In a similar manner, one can use experiment clustering to follow the overall healing process. To again cite an example from our study of burn injury in rats (Spies et al., 2002), after all 24 experiments (arrays) were clustered, it was evident that samples from burned skin 10 days after the injury were more similar to control (unburned) samples than to samples from other burned groups. This gave us the molecular imprint of the onset of healing process that already had started 10 days post-injury.

With the defined distance measure, whether in the expression space or in the experiment space, the next step is to select the appropriate clustering algorithm.
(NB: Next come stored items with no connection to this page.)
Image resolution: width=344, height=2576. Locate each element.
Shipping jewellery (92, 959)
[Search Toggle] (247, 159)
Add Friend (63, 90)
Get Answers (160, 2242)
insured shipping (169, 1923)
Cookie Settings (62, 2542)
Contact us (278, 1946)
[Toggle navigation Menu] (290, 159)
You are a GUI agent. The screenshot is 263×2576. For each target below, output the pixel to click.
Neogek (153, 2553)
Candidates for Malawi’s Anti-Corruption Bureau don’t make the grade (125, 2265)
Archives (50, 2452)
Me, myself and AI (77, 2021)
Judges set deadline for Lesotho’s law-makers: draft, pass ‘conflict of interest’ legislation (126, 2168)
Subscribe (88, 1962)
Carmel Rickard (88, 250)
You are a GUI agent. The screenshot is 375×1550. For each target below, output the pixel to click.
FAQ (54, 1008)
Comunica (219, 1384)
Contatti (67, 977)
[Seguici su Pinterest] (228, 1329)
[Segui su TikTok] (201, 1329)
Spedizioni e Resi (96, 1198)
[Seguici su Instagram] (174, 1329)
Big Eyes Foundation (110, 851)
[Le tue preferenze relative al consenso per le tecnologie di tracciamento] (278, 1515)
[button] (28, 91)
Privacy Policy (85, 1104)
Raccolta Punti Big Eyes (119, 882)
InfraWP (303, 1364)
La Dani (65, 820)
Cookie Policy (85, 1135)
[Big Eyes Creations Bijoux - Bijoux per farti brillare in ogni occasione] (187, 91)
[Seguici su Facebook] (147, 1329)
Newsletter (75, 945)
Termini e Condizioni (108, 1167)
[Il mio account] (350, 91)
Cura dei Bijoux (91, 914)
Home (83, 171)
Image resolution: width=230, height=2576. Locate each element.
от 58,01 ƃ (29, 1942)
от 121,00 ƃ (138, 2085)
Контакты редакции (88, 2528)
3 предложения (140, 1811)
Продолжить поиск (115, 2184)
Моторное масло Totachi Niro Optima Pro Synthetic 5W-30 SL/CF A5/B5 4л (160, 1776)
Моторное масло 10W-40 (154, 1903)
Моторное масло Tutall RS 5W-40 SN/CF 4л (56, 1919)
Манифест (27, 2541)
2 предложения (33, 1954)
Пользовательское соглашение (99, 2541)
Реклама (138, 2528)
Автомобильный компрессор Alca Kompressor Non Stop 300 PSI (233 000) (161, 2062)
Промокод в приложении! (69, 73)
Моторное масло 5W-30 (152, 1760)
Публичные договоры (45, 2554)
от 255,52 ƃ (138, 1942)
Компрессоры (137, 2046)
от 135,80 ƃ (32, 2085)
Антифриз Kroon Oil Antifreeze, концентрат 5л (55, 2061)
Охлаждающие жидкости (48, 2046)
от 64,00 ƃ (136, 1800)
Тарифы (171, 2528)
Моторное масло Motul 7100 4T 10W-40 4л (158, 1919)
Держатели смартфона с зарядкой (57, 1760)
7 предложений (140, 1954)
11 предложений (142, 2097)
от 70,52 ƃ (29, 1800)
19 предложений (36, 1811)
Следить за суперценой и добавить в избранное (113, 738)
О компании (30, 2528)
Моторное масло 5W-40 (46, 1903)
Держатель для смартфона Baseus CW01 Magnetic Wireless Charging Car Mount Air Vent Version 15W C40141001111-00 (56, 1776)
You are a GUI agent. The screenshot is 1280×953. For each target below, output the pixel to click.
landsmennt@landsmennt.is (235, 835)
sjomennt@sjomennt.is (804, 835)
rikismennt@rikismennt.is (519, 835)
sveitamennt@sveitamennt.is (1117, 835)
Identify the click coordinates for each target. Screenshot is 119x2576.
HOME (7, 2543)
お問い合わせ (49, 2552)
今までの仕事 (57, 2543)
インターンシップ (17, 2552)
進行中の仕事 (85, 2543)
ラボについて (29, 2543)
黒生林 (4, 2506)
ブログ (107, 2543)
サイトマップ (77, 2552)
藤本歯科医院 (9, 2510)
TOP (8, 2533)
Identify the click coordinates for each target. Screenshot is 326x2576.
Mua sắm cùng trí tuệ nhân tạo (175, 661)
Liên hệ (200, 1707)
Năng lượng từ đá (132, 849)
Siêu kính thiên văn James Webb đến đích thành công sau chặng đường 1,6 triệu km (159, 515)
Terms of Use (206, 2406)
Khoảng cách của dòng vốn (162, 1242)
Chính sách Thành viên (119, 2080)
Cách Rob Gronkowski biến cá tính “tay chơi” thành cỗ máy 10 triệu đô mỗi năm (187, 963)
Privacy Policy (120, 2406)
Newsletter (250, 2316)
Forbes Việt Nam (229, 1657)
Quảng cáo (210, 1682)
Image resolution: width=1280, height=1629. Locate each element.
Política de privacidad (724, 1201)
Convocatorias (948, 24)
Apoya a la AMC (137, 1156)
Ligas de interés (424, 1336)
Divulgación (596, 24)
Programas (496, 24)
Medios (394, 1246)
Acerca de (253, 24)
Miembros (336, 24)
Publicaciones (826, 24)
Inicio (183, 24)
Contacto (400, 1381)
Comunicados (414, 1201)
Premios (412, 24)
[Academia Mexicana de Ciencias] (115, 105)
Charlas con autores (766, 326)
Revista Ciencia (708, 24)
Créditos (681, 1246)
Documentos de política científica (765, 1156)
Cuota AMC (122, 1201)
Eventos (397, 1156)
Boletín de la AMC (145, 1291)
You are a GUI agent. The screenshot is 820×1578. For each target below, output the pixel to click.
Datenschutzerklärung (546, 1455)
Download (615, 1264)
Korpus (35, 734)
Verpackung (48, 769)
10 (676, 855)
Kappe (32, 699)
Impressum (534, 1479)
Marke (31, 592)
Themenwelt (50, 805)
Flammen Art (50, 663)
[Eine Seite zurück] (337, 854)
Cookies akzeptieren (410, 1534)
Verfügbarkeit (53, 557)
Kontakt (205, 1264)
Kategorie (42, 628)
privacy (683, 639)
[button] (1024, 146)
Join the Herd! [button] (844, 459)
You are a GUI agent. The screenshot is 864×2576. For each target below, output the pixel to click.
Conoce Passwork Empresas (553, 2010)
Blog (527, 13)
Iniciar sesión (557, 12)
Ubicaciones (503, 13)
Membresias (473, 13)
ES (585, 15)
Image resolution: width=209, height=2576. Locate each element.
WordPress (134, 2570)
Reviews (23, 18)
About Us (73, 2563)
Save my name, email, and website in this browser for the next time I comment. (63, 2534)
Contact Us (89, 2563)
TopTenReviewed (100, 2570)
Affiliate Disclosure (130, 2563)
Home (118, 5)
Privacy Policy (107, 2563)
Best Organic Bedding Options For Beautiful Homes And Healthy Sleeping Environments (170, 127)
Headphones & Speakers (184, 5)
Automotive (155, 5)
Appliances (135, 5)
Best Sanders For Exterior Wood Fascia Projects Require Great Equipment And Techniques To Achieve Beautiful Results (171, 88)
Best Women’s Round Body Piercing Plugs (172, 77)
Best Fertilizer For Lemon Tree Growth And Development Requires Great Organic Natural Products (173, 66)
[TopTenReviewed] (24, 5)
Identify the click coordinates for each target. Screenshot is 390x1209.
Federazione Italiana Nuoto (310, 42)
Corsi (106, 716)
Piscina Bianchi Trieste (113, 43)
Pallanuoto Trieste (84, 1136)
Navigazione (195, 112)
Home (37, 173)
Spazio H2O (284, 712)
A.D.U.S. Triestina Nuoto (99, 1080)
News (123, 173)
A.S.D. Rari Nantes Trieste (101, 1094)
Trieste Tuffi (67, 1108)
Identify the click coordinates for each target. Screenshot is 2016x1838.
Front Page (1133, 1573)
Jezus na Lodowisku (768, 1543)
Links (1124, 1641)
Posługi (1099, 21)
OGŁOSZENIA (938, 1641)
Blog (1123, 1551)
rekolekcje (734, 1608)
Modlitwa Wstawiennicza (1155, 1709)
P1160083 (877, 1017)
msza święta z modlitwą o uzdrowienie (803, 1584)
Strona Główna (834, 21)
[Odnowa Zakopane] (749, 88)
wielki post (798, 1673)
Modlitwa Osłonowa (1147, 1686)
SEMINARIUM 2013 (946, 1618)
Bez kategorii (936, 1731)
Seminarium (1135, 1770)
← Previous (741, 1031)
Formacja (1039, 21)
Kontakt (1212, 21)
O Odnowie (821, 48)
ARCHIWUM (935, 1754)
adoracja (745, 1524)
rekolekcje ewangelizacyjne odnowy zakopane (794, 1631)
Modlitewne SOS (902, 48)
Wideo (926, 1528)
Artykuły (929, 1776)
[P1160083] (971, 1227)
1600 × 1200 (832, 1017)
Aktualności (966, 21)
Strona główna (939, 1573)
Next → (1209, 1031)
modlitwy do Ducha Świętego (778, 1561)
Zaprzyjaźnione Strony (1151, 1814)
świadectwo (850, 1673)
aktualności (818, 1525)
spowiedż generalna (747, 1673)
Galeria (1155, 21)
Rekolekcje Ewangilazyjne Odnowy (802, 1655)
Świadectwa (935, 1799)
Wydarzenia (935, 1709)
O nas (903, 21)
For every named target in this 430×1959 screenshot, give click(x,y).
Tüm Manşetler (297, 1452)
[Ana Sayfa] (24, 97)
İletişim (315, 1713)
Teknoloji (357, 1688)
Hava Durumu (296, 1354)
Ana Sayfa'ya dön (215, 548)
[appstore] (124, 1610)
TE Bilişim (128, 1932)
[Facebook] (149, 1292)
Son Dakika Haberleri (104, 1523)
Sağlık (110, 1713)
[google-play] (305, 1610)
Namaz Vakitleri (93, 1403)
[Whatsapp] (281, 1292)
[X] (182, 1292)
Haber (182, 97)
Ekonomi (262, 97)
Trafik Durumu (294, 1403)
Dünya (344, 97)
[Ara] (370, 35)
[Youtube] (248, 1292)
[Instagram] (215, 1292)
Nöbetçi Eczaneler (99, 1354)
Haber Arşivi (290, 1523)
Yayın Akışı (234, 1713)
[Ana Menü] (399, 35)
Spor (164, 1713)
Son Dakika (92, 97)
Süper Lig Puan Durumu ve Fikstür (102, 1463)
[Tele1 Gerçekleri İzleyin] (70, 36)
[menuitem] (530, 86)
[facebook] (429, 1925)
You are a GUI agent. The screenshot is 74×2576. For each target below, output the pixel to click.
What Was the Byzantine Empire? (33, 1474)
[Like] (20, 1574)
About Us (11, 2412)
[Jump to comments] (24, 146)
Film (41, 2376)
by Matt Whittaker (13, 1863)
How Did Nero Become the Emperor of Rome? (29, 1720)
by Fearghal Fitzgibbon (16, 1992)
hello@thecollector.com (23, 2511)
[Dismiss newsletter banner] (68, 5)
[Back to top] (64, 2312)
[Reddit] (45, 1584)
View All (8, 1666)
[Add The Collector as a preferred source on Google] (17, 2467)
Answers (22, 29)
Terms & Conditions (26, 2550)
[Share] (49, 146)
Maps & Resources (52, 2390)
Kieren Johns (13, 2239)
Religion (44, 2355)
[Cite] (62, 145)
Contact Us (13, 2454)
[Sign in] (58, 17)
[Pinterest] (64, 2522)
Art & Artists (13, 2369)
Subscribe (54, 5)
A. HIERARCHICAL CLUSTERING ALGORITHMS
Most gene-clustering algorithms are hierarchical. These methods are derived (Eisen et al., 1998) from algorithms used to construct phylogenetic trees; the most-similar genes are clustered first, while those with more-diverse profiles are subsequently included in a stepwise hierarchy of increasing diversity. This means that, in the first clustering step, the single most-similar expression profiles are linked to form nodes, the most similar of which are linked further in the second clustering step, and so forth, until all nodes finally are linked and the complete hierarchical tree of proximities (dendrogram) is obtained. Starting from the second clustering step and higher, each node may consist of two or more objects. The distances between nodes must be recomputed at each step. This can be done, for example, by computing the distance between the nodes as the average distance between its objects, as in the average linkage procedure, or as the distance between two of its closest objects, as in the nearest-neighbor linkage procedure. Other options include distances computed between the centers of mass of clusters or their modifications. In most cases, however, average linkage procedure is considered acceptable.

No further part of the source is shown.